Will to Power, from Wikipedia

"Physiologists should think before putting down the instinct of self-preservation as the cardinal instinct of an organic being. A living thing seeks above all to discharge its strength — life itself is will to power; self-preservation is only one of the indirect and most frequent results."
- Walter Kaufmann

Furthermore, the will to power is something like the desire to exert one's will in self-overcoming, although this "willing" may be unconscious, for all things "desire to grow". Indeed, it is unconscious in all non-human beings; it was the frustration of this will that initially caused man to become conscious. The philosopher and art critic Arthur Danto says that "aggression" is at least sometimes an approximate synonym.[citation needed] However, Nietzsche's ideas of aggression are almost always meant as aggression toward oneself, as the energy a person motivates toward self-mastery. In any case, since the will to power is fundamental, any other drives are to be reduced to it; the "will to survive" (i.e. the survival instinct) that biologists (at least in Nietzsche's day) thought to be fundamental, for example, was in this light a manifestation of the will to power

"My idea is that every specific body strives to become master over all space and to extend its force (—its will to power) and to thrust back all that resists its extension. But it continually encounters similar efforts on the part of other bodies and ends by coming to an arrangement ("union") with those of them that are sufficiently related to it: thus they then conspire together for power. And the process goes on." -Walter Kaufmann

Thus, rather than a conscious intention to 'dominate over others,' the "will to power" is better understood as the tenuous equilibrium in a system of forces' relations to each other. While a rock, for instance, does not have a conscious (or unconsious) "will," it nevertheless acts as a site of resistance within the "will to power" dynamic. Moreover, rather than 'dominating over others' (a misinterpretation by Deleuze et al.), "will to power" is more accurately postioned in relation to the subject (a mere synecdoche, both fictitous and necessary, for there is "no doer behind the deed," [see On the Genealogy of Morals] and is an idea behind the statement words are "seductions") within the process of self-mastery and self-overcoming. The "will to power" is thus a "cosmic" inner force acting in and through both animate and inanimate objects, but it may also take on many forms that could perhaps involve such mastery but in a "life-denying" modality. Not just instincts but also higher level behaviors (even in humans) were to be reduced to the will to power. In fact, Nietzsche considered consciousness itself to be a form of instinct. This includes both such apparently harmful acts as physical violence, lying, and domination, on one hand, and such apparently non-harmful acts as gift-giving, love, and praise on the other – though its manifestations can be altered significantly, such as through art and aesthetic experience.

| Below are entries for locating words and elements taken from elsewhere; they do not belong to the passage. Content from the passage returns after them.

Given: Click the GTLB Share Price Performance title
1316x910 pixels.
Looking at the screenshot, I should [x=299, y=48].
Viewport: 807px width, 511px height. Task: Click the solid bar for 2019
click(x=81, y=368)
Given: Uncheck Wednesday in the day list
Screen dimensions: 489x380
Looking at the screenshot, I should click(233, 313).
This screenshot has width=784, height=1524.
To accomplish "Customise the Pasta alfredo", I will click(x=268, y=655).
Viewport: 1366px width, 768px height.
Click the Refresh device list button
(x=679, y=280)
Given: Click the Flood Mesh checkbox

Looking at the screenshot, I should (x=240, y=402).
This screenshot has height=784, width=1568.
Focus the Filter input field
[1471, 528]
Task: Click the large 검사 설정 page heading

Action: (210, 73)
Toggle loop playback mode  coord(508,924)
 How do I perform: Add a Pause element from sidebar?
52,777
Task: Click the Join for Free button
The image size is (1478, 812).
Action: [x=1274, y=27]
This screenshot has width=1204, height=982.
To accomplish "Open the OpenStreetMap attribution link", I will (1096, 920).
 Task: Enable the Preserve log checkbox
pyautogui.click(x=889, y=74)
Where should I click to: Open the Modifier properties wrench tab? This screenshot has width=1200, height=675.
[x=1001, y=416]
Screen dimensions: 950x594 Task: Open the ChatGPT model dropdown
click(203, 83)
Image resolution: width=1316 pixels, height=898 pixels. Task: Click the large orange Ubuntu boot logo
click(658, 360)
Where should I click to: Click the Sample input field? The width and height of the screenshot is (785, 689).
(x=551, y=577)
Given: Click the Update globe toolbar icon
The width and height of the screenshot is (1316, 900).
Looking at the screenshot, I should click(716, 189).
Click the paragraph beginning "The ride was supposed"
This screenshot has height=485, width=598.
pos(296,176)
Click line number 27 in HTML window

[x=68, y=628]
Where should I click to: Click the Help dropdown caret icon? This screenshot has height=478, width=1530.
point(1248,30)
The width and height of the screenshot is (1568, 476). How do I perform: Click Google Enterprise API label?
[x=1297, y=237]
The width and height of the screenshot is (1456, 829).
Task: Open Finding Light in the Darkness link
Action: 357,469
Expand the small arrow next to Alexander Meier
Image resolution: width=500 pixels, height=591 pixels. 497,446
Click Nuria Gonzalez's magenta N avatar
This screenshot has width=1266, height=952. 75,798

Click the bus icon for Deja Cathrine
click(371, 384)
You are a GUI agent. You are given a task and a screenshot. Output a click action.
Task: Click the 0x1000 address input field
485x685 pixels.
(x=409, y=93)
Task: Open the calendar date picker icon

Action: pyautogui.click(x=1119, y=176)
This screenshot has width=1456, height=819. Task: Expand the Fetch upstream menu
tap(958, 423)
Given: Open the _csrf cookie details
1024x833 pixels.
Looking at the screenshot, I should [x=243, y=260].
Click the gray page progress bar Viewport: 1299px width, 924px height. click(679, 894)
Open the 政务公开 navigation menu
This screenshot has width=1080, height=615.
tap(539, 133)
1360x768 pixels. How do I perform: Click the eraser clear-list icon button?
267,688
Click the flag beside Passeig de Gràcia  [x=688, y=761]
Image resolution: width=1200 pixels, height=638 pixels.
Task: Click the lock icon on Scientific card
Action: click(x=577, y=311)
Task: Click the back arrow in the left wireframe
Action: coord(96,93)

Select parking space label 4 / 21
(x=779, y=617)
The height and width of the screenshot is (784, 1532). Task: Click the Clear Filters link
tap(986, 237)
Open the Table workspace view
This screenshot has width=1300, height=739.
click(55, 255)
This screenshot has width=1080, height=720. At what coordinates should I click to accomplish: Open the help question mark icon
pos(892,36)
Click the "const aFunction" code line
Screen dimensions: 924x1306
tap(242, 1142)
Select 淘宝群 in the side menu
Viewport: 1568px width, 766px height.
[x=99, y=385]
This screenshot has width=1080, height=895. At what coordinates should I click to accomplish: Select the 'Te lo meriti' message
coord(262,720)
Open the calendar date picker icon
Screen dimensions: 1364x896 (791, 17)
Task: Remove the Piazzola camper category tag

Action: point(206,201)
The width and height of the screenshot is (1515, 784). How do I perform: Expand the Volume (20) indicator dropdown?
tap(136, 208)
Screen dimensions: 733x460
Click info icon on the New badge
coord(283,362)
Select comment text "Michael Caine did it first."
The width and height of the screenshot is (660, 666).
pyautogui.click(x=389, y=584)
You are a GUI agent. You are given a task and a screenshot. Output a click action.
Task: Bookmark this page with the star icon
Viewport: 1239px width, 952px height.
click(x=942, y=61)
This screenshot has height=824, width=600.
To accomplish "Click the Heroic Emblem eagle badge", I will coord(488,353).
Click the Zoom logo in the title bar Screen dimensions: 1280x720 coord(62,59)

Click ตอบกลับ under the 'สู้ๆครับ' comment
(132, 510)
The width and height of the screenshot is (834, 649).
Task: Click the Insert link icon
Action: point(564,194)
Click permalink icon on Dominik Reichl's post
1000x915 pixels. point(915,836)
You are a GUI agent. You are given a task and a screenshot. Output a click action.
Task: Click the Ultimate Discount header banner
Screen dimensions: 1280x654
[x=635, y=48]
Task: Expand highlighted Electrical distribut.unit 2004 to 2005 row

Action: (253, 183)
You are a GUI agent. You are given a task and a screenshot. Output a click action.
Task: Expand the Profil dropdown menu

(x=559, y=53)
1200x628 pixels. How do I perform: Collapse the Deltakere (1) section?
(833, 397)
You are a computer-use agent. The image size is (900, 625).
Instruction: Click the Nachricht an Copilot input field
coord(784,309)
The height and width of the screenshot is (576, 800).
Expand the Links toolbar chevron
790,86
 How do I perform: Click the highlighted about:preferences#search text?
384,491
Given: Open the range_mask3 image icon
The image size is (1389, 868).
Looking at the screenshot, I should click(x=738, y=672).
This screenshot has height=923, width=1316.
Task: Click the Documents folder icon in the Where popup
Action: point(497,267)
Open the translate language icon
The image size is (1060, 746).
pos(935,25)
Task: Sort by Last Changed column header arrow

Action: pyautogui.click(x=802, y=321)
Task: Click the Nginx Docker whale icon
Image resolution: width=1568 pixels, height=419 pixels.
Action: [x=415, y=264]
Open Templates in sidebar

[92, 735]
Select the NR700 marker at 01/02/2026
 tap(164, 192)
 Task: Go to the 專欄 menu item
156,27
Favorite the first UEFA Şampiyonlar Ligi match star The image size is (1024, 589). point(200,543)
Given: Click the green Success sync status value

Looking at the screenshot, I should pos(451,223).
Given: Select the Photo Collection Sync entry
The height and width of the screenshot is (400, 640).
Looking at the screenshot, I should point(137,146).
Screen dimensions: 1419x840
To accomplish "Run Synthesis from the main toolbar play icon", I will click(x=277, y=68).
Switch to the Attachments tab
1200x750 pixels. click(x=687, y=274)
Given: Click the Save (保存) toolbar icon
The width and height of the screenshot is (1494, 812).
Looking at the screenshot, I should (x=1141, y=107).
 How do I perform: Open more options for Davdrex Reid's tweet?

In Beyond Good and Evil, he claims that philosophers' "will to truth" (i.e., their apparent desire to dispassionately seek objective, absolute truth) is actually nothing more than a manifestation of their will to power; this will can be life-affirming or a manifestation of nihilism, but it is the will to power all the same

"[Anything which] is a living and not a dying body... will have to be an incarnate will to power, it will strive to grow, spread, seize, become predominant — not from any morality or immorality but because it is living and because life simply is will to power... 'Exploitation'... belongs to the essence of what lives, as a basic organic function; it is a consequence of the will to power, which is after all the will to life" - Walter Kaufman

As indicated above, the will to power is meant to explain more than just the behavior of an individual person or animal. It is not psychological, nor intentional or subjective. The will to power lends itself more to the view, though it be homogeneous in expression, its transformations are heterogeneous, based on the altering organizations of "quanta of power".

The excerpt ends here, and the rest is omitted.